Can you change "Instruction" to "Command" everywhere it appears in the rows below and return the rows otherwise unchanged?

** begin **

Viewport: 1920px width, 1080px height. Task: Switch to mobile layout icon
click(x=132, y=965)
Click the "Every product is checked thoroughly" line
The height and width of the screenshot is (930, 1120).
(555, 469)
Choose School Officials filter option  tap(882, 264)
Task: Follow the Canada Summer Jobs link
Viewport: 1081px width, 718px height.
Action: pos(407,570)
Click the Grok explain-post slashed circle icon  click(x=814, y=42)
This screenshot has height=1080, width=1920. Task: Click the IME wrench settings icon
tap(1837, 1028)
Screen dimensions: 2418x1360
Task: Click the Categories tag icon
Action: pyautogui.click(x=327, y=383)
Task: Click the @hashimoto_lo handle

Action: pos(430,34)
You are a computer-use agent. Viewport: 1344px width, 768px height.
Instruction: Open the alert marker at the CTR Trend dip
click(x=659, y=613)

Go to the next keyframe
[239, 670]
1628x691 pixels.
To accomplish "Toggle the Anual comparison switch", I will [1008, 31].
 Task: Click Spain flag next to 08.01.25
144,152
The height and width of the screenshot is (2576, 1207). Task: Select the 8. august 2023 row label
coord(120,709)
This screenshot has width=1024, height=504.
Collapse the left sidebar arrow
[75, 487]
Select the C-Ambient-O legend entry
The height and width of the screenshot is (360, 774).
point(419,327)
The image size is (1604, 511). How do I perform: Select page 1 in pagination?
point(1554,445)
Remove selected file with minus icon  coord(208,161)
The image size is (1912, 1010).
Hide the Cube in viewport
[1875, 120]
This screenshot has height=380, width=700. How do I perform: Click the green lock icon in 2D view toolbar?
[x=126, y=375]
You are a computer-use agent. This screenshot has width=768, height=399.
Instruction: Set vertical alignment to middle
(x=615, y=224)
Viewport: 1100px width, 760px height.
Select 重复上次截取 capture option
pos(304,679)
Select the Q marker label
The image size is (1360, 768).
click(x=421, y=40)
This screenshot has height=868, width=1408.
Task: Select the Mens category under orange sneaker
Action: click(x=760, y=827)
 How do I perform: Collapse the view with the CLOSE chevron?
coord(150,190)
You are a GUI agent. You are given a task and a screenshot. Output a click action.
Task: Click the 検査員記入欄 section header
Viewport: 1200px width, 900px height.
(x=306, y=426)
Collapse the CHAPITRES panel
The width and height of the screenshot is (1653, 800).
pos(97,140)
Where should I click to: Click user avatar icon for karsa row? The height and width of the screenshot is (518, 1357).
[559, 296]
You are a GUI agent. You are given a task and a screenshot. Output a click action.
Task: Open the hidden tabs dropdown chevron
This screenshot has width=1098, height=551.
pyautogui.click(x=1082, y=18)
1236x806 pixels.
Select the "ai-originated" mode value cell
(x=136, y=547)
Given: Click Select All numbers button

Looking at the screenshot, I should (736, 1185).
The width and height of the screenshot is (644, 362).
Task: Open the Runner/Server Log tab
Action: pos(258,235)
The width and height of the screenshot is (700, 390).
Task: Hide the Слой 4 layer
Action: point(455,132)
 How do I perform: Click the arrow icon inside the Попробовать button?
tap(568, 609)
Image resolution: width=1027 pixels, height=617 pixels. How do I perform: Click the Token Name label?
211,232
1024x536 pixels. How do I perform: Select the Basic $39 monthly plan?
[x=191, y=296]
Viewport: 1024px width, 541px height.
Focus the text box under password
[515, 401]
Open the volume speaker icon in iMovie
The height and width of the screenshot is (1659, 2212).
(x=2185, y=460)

** end **

## Exercise solution
Viewport: 1920px width, 1080px height. Task: Switch to mobile layout icon
click(x=132, y=965)
Click the "Every product is checked thoroughly" line
The height and width of the screenshot is (930, 1120).
(555, 469)
Choose School Officials filter option  tap(882, 264)
Task: Follow the Canada Summer Jobs link
Viewport: 1081px width, 718px height.
Action: pos(407,570)
Click the Grok explain-post slashed circle icon  click(x=814, y=42)
This screenshot has height=1080, width=1920. Task: Click the IME wrench settings icon
tap(1837, 1028)
Screen dimensions: 2418x1360
Task: Click the Categories tag icon
Action: pyautogui.click(x=327, y=383)
Task: Click the @hashimoto_lo handle

Action: pos(430,34)
You are a computer-use agent. Viewport: 1344px width, 768px height.
Command: Open the alert marker at the CTR Trend dip
click(x=659, y=613)

Go to the next keyframe
[239, 670]
1628x691 pixels.
To accomplish "Toggle the Anual comparison switch", I will [1008, 31].
 Task: Click Spain flag next to 08.01.25
144,152
The height and width of the screenshot is (2576, 1207). Task: Select the 8. august 2023 row label
coord(120,709)
This screenshot has width=1024, height=504.
Collapse the left sidebar arrow
[75, 487]
Select the C-Ambient-O legend entry
The height and width of the screenshot is (360, 774).
point(419,327)
The image size is (1604, 511). How do I perform: Select page 1 in pagination?
point(1554,445)
Remove selected file with minus icon  coord(208,161)
The image size is (1912, 1010).
Hide the Cube in viewport
[1875, 120]
This screenshot has height=380, width=700. How do I perform: Click the green lock icon in 2D view toolbar?
[x=126, y=375]
You are a computer-use agent. This screenshot has width=768, height=399.
Command: Set vertical alignment to middle
(x=615, y=224)
Viewport: 1100px width, 760px height.
Select 重复上次截取 capture option
pos(304,679)
Select the Q marker label
The image size is (1360, 768).
click(x=421, y=40)
This screenshot has height=868, width=1408.
Task: Select the Mens category under orange sneaker
Action: click(x=760, y=827)
 How do I perform: Collapse the view with the CLOSE chevron?
coord(150,190)
You are a GUI agent. You are given a task and a screenshot. Output a click action.
Task: Click the 検査員記入欄 section header
Viewport: 1200px width, 900px height.
(x=306, y=426)
Collapse the CHAPITRES panel
The width and height of the screenshot is (1653, 800).
pos(97,140)
Where should I click to: Click user avatar icon for karsa row? The height and width of the screenshot is (518, 1357).
[559, 296]
You are a GUI agent. You are given a task and a screenshot. Output a click action.
Task: Open the hidden tabs dropdown chevron
This screenshot has width=1098, height=551.
pyautogui.click(x=1082, y=18)
1236x806 pixels.
Select the "ai-originated" mode value cell
(x=136, y=547)
Given: Click Select All numbers button

Looking at the screenshot, I should (736, 1185).
The width and height of the screenshot is (644, 362).
Task: Open the Runner/Server Log tab
Action: pos(258,235)
The width and height of the screenshot is (700, 390).
Task: Hide the Слой 4 layer
Action: point(455,132)
 How do I perform: Click the arrow icon inside the Попробовать button?
tap(568, 609)
Image resolution: width=1027 pixels, height=617 pixels. How do I perform: Click the Token Name label?
211,232
1024x536 pixels. How do I perform: Select the Basic $39 monthly plan?
[x=191, y=296]
Viewport: 1024px width, 541px height.
Focus the text box under password
[515, 401]
Open the volume speaker icon in iMovie
The height and width of the screenshot is (1659, 2212).
(x=2185, y=460)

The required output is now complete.